Anthony Hopkins, who impressively transforms himself into the portly figure of the director in Hitchcock, remembers seeing Psycho during his first professional theatre job in Manchester back in 1960 and says, "I don't think I've ever been so scared in my life... it was maybe the greatest movie I'd seen up to that point in my life." Talking of the director's complex character Hopkins says Hitchcock's fascination lies in his nature, which, like his films, contains much that is essentially paradoxical. "He can be dark, troubled, ruthless and obsessive and also big-hearted, warm and ingenious, characteristics all witnessed during the making of Psycho."

Shot entirely in black and white (a move intended to appease the censors with regard to the blood in the film's seminal shower scene, blood that was actually chocolate sauce!) on a low budget of $800,000, Psycho ventured into unchartered territory for Hitchcock. In a master coup of unconventional casting, it starred young matinee idol Anthony Perkins as the film's protagonist Norman Bates, a move enhancing the film's shock value as no-one would suspect the mild-mannered hero of nefarious activity. "Nowadays," as director Gervasi emphasises, "we're used to the idea that the psychopathic murderer turns out to be the last person we expect but when Psycho came out the casting of Perkins was shocking."

Psycho's infamous shower scene would scare audiences for years to come and funnily enough it's obvious Hitchcock himself had no great affection for showers; the taps in the bathrooms of his Shamley Green home impressively finished but noticeably without any shower heads! With typically wry humour, Hitchcock would later concede "my good luck in life was to be a really frightened person... I'm fortunate to have a low threshold of fear because a hero couldn't make a good suspense film," and certainly, just as his films provided a safe outlet for audience trepidation they also seem to have exorcised fears that may have troubled him in daily life.

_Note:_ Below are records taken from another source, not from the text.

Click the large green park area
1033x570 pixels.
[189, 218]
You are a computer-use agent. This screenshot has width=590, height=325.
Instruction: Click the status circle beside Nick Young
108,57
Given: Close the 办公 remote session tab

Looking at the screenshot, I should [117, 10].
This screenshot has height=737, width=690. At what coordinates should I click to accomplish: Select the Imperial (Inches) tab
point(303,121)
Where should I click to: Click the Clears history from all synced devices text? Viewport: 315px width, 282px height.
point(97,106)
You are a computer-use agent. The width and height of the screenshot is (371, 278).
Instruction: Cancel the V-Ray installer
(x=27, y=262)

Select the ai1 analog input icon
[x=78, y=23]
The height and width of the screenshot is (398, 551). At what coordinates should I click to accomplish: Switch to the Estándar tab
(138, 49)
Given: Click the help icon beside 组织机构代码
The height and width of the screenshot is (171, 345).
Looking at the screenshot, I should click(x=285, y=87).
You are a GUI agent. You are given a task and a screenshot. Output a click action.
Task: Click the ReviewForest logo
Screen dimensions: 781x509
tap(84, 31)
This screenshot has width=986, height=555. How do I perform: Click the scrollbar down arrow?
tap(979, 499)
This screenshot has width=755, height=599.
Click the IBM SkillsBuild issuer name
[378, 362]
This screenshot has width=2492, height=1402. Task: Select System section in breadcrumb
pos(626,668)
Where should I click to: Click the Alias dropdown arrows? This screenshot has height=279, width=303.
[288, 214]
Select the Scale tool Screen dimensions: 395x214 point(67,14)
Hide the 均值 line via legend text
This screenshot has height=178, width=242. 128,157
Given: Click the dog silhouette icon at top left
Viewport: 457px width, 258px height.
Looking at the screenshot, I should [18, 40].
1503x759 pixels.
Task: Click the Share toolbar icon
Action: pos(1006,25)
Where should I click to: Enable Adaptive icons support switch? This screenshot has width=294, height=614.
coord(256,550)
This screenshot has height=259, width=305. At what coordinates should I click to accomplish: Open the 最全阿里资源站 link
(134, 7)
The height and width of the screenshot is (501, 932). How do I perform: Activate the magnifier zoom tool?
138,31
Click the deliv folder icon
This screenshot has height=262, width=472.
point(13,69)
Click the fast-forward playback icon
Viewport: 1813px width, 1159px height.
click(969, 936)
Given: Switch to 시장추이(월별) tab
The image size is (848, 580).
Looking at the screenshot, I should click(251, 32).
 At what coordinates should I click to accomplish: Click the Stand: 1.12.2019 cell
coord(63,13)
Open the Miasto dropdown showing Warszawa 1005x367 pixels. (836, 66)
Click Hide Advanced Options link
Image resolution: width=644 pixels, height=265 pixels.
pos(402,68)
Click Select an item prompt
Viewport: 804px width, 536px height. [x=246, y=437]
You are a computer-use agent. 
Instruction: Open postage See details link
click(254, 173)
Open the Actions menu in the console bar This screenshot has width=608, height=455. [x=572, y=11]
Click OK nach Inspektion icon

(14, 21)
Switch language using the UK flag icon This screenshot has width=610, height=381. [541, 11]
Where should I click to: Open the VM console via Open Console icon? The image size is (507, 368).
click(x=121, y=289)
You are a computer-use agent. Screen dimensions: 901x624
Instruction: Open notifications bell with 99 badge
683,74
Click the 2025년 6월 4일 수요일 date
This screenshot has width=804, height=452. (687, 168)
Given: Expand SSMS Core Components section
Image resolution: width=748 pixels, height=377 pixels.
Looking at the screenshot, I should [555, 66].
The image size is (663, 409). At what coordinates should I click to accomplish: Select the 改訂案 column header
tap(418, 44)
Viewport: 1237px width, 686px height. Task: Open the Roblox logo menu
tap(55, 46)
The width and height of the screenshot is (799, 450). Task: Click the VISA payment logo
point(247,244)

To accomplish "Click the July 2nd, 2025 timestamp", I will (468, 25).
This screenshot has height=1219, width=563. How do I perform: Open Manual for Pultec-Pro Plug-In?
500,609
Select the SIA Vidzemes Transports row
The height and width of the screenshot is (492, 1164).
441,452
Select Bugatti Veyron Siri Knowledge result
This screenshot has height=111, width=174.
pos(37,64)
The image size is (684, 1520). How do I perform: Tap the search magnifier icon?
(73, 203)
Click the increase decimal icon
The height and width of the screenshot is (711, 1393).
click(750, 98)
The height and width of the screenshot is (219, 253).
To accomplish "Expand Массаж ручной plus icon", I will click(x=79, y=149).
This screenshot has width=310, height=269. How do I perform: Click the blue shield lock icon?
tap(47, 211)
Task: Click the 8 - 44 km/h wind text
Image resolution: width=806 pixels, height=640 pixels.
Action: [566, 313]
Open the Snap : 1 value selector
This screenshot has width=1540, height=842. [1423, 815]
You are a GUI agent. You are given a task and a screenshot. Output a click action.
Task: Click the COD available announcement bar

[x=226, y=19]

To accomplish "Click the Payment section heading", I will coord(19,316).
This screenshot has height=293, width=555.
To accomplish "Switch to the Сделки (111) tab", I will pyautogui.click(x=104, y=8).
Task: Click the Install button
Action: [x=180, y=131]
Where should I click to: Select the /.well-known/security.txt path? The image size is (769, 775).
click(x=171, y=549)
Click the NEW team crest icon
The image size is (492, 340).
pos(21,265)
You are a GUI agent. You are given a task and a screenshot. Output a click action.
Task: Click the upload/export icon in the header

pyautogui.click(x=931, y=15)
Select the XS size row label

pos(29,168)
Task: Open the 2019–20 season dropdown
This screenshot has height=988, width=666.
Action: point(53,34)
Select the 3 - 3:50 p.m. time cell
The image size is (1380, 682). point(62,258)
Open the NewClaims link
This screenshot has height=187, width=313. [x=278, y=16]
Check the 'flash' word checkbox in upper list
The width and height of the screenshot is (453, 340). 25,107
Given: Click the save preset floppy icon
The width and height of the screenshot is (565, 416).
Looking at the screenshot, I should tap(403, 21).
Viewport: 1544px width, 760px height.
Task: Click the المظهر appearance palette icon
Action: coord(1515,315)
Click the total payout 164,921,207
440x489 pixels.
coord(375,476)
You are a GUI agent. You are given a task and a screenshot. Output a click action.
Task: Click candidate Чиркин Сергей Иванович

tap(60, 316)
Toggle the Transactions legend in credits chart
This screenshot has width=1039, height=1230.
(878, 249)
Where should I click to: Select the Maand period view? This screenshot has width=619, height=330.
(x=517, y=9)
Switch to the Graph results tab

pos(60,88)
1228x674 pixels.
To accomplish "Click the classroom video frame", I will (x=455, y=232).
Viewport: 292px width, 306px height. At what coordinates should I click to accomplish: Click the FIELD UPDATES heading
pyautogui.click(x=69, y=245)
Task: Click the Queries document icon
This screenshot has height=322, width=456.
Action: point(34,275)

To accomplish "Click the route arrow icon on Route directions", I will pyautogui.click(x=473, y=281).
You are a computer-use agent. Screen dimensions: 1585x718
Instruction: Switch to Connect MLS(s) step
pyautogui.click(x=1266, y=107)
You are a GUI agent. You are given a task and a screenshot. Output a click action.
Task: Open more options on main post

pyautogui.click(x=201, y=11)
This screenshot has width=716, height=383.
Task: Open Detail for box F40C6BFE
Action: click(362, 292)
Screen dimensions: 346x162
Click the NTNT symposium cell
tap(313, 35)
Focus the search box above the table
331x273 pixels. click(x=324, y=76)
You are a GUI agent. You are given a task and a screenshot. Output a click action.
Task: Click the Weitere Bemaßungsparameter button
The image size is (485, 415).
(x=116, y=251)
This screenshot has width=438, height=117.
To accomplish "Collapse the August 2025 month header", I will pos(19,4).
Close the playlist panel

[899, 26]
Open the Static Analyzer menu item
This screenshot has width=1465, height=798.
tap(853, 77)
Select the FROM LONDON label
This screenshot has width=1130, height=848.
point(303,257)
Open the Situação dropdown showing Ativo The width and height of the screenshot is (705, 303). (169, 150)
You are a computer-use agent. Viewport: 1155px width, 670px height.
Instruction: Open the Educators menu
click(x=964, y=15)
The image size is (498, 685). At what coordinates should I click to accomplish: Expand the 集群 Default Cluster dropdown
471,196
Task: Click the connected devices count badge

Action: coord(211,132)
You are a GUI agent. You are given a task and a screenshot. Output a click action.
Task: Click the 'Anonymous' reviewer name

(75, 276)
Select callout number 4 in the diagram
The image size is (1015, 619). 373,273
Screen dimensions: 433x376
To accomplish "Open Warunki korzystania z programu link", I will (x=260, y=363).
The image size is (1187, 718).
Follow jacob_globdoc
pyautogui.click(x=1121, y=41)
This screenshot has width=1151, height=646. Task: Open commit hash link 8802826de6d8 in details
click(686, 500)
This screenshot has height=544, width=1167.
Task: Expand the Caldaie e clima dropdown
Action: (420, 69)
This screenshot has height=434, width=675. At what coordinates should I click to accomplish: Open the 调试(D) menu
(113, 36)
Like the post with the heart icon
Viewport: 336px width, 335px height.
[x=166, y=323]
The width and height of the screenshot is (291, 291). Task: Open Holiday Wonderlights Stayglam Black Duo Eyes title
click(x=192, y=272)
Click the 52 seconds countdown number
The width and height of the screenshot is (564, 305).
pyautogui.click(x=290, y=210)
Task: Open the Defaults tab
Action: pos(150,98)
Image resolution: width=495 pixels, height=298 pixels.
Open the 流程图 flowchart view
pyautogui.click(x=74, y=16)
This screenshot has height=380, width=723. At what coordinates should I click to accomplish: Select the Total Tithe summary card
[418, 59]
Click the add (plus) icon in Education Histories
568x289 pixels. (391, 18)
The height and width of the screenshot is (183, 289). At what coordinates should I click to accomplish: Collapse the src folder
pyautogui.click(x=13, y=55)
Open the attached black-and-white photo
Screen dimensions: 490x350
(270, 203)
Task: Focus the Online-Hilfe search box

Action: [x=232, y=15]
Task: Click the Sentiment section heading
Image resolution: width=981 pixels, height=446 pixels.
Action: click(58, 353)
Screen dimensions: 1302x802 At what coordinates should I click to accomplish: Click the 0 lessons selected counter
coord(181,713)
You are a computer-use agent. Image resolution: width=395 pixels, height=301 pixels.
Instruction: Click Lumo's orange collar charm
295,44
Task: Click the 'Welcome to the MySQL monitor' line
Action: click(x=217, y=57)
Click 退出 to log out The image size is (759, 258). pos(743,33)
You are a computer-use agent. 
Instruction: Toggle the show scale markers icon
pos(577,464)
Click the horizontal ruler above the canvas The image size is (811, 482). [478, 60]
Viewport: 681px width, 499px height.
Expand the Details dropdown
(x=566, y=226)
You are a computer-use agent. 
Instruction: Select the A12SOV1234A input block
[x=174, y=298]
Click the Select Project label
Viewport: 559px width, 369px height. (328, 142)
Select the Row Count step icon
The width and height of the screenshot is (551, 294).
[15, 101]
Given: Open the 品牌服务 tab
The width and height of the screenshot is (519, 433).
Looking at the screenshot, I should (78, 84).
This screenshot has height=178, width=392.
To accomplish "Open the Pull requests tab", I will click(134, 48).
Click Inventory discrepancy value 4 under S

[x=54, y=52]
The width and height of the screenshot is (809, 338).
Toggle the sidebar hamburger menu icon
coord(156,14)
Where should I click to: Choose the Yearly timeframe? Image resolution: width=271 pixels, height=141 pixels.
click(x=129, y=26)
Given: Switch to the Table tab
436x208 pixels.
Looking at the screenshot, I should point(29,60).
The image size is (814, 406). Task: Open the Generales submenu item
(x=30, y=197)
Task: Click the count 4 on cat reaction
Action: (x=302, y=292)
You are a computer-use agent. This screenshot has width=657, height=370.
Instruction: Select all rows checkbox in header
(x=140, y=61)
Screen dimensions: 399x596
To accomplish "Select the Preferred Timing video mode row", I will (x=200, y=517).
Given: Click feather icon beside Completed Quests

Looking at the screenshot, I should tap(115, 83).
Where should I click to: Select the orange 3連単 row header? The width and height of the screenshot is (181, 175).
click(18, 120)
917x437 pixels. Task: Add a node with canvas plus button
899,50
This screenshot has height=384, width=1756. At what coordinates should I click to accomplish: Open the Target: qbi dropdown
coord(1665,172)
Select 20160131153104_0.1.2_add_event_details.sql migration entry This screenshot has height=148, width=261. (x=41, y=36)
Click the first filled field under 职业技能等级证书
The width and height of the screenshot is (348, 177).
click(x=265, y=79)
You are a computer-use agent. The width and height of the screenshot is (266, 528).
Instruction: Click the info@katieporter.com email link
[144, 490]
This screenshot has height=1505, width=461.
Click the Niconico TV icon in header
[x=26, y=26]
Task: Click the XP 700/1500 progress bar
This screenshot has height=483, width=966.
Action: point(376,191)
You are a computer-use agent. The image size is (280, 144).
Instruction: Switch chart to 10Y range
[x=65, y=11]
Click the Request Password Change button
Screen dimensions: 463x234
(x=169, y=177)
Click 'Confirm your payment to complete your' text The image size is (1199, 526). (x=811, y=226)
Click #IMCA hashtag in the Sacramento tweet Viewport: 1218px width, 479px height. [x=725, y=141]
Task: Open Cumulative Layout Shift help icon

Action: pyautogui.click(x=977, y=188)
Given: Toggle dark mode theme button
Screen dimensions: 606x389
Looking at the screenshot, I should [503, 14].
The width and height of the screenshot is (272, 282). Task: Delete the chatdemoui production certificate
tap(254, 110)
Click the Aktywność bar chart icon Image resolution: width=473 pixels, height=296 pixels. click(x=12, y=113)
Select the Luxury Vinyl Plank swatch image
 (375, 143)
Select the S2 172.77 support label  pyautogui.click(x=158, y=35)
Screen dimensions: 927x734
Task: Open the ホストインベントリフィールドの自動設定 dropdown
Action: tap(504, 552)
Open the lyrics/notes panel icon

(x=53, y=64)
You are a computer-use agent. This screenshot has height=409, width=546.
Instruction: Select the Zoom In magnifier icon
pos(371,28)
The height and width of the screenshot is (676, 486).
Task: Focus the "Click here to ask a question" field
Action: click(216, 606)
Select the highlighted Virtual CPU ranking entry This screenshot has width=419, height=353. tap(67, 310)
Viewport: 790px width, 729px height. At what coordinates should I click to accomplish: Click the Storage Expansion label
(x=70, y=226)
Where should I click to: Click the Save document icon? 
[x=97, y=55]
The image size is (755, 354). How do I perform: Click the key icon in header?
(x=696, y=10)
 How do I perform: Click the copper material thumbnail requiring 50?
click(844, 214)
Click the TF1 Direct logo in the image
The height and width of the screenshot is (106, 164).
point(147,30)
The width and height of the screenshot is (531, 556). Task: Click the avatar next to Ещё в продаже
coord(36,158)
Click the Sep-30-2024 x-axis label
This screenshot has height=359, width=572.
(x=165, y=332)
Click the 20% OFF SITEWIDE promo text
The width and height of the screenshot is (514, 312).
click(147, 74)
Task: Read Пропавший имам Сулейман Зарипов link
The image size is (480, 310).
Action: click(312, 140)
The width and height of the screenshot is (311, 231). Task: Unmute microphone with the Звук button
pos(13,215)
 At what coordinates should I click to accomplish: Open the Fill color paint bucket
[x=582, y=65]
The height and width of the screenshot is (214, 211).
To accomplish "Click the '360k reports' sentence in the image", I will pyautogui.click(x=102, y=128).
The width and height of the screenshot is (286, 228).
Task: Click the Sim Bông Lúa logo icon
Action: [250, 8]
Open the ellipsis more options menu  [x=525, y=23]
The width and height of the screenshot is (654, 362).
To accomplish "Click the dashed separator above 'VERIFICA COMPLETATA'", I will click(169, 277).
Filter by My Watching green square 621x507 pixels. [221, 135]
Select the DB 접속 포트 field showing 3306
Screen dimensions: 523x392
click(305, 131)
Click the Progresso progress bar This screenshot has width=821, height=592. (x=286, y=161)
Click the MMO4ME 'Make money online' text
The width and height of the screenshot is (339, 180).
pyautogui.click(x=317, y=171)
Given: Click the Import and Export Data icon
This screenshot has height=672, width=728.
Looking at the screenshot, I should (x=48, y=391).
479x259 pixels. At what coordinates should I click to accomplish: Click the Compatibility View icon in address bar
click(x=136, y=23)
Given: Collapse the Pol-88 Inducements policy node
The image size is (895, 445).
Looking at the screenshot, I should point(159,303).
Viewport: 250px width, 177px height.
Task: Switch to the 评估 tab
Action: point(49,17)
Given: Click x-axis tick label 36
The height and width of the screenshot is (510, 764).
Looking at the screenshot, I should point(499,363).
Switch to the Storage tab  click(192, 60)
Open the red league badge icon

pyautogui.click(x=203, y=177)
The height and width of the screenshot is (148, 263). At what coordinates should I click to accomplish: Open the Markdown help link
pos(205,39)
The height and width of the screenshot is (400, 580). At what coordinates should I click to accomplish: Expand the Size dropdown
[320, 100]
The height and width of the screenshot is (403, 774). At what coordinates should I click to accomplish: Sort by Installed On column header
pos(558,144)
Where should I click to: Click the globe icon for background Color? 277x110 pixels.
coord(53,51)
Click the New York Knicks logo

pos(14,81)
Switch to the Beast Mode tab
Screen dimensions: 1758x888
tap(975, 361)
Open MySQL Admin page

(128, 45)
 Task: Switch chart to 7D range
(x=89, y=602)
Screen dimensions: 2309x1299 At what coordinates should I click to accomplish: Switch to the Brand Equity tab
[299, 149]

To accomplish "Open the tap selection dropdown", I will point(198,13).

When 'Hitch', as he was usually known, had made the decision to depart for America in 1939 he had often cited the English weather as one of his chief reasons for leaving. "The sky was always grey, the rain was grey, the mud was grey and I was grey," he drolly remarked but tongue-in-cheek as this may have been he remained staunchly patriotic throughout his years abroad and his memories of his early Surrey home clearly provided both comfort and creative inspiration.